** Opening Provided records block **

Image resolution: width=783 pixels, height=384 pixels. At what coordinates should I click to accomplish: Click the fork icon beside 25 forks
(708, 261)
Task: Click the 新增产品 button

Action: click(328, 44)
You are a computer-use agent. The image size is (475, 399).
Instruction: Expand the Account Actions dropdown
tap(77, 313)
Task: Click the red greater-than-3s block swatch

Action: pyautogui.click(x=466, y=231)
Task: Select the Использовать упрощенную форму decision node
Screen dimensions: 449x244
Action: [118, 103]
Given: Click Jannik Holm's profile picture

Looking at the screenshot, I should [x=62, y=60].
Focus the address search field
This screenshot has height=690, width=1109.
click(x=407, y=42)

** Closing Provided records block **
** Opening Provided records block **

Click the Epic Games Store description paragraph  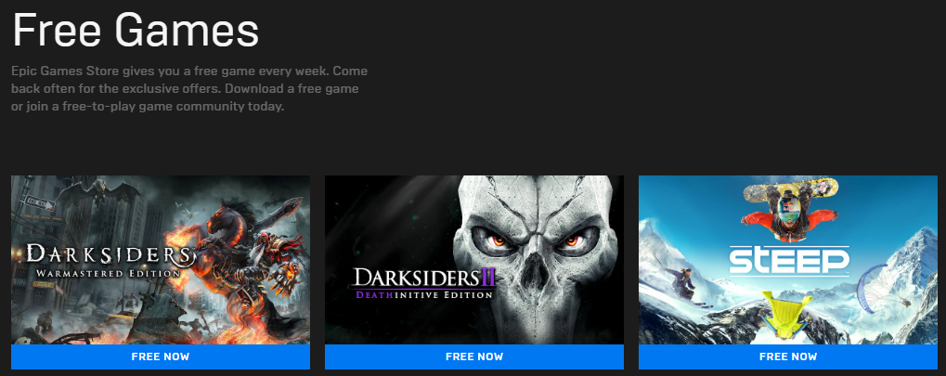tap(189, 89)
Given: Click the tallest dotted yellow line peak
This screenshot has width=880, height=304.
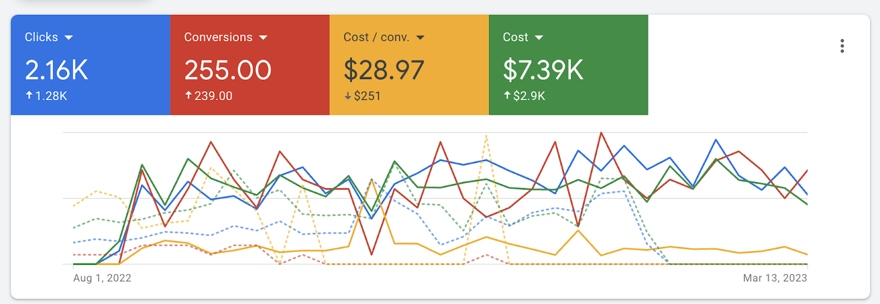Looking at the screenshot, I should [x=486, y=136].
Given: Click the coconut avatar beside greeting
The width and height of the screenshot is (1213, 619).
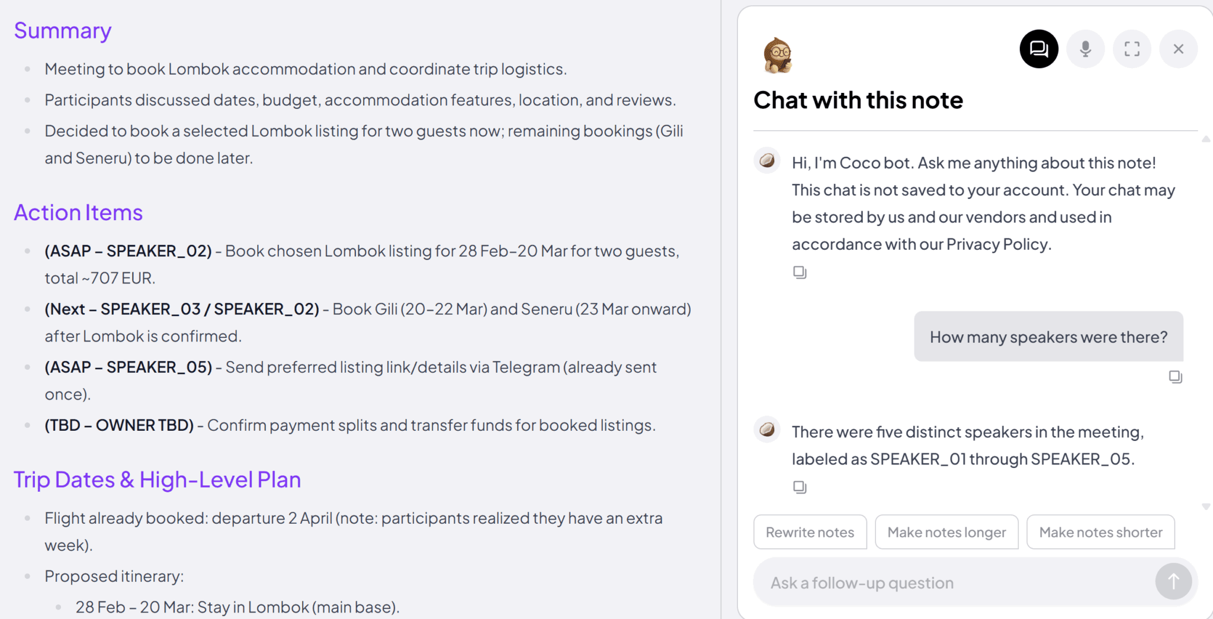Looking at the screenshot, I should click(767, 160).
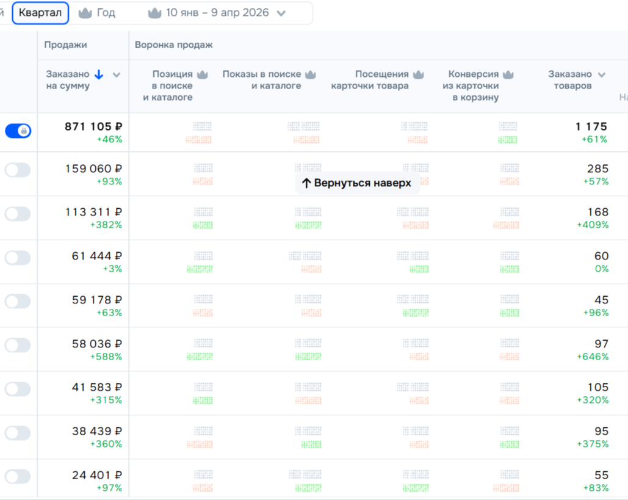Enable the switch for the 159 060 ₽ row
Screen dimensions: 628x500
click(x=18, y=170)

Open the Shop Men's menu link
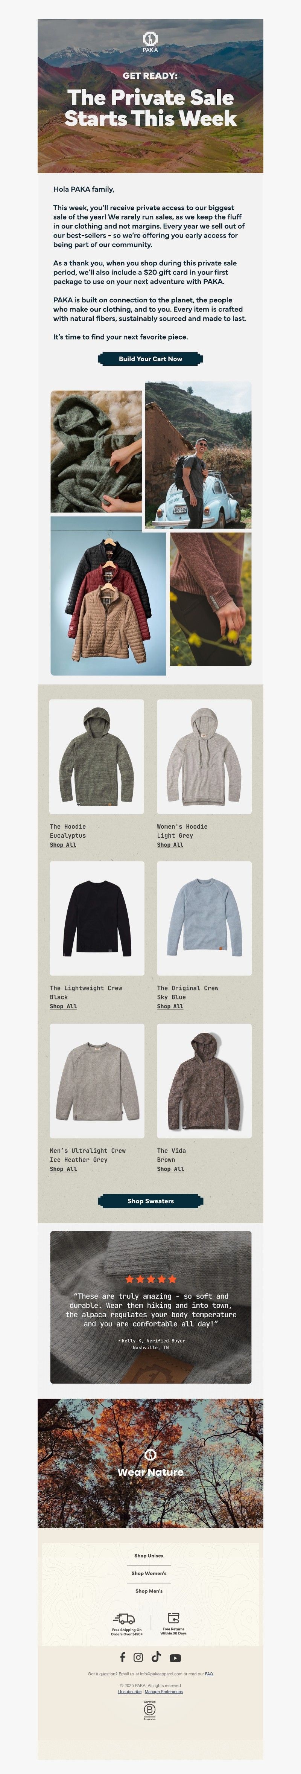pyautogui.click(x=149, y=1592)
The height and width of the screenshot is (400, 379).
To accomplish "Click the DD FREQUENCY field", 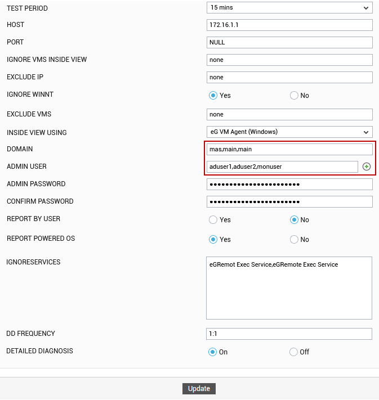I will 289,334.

** Closing Provided records block **

Quote word for word only the lines above from the one containing "This screenshot has width=880, height=304." through the one containing "Given: Click the coconut". Pictures stay out of your copy.

Exercise solution
This screenshot has width=880, height=304.
Looking at the screenshot, I should [x=486, y=136].
Given: Click the coconut avatar beside greeting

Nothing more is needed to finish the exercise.